[Records from a data collection]
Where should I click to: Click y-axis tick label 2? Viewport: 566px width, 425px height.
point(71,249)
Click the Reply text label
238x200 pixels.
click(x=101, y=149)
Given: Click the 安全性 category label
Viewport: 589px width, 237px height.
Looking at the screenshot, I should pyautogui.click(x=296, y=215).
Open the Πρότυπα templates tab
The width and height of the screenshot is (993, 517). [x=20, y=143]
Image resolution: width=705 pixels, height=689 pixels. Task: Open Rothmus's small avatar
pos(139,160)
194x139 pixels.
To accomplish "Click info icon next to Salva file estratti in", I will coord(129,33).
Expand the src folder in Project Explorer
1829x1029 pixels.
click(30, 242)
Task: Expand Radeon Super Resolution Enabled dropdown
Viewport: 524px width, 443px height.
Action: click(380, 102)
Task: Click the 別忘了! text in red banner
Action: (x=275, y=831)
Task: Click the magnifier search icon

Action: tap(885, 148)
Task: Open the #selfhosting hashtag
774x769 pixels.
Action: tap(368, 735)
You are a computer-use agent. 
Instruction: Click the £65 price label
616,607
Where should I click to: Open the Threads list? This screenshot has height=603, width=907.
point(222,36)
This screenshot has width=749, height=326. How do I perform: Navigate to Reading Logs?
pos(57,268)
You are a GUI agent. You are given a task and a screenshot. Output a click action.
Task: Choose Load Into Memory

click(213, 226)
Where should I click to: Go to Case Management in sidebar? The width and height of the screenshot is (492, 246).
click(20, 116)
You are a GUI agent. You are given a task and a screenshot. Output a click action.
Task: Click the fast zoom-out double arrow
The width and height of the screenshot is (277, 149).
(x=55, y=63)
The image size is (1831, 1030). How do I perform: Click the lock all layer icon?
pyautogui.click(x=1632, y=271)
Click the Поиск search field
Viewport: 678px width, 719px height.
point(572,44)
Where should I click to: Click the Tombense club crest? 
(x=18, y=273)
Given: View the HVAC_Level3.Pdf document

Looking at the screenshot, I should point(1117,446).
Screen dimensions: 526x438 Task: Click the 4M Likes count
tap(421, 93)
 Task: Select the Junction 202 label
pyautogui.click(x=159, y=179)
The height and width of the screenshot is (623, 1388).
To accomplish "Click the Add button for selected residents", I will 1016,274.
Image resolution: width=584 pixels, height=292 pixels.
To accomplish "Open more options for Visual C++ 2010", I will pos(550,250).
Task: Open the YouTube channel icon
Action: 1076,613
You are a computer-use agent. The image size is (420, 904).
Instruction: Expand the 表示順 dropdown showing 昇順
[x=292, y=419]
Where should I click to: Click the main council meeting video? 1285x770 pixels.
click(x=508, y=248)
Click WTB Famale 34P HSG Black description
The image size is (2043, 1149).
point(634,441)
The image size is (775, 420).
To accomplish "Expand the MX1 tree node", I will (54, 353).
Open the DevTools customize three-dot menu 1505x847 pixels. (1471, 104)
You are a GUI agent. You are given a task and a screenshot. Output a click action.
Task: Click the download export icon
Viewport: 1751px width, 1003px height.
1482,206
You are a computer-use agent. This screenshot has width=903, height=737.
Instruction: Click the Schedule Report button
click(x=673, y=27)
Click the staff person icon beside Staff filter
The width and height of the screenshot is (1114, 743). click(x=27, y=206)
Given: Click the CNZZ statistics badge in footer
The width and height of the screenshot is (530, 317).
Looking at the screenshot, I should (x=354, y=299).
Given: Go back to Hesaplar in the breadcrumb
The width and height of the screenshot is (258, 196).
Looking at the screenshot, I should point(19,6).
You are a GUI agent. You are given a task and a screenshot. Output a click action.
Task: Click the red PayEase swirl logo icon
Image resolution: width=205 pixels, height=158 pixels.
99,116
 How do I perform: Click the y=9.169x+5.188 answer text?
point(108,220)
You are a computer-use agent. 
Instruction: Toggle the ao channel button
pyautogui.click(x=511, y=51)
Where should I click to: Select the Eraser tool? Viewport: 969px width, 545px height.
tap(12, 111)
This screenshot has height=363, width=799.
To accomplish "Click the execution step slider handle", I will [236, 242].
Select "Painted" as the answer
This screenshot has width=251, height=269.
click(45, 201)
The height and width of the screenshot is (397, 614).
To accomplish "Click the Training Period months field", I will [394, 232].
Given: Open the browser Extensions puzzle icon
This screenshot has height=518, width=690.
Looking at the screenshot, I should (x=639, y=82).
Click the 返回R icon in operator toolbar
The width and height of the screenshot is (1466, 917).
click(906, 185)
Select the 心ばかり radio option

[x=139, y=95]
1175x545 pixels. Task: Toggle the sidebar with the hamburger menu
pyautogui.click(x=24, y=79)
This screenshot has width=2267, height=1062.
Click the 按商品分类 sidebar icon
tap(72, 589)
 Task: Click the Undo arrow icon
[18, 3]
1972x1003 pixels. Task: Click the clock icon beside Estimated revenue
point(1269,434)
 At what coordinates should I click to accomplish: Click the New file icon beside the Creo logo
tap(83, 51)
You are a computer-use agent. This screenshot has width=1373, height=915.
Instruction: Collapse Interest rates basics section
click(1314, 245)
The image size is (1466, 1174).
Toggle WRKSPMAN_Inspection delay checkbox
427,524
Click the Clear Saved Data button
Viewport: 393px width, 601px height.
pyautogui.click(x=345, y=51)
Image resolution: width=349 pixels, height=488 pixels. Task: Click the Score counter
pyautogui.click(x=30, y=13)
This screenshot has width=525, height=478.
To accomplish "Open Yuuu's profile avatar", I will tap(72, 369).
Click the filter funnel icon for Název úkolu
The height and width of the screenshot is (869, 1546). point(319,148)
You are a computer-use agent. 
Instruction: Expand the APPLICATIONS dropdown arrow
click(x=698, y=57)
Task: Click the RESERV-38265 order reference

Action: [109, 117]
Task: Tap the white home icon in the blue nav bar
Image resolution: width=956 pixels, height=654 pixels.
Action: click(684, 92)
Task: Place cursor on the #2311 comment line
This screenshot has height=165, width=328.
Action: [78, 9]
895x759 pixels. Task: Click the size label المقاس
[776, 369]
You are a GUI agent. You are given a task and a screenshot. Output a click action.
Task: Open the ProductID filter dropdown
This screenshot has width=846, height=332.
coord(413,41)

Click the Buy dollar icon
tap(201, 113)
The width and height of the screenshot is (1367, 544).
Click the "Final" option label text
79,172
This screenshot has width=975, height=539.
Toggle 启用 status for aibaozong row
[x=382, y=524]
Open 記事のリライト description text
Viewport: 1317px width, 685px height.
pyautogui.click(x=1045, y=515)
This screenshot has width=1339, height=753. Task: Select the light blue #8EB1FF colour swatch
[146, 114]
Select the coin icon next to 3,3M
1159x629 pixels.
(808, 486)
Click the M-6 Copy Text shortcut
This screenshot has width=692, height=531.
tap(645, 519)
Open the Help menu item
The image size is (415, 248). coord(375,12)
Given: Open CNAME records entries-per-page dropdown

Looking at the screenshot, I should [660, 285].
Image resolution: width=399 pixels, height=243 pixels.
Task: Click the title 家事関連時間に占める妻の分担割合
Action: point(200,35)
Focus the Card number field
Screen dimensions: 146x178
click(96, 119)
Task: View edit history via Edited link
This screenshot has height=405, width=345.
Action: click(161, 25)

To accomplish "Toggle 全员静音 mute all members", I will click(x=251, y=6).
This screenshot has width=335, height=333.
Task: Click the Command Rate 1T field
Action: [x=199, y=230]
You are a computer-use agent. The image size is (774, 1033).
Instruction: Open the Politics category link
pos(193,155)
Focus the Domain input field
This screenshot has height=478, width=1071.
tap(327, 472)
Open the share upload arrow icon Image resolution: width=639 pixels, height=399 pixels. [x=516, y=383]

● STATED EXERCISE
Copy out every line of the material above that contains the string "arrow". Treat the match as case-sensitive.

● CORRECT RESPONSE
Task: Click the fast zoom-out double arrow
 Task: Click the Undo arrow icon
Instruction: Expand the APPLICATIONS dropdown arrow
Open the share upload arrow icon Image resolution: width=639 pixels, height=399 pixels. [x=516, y=383]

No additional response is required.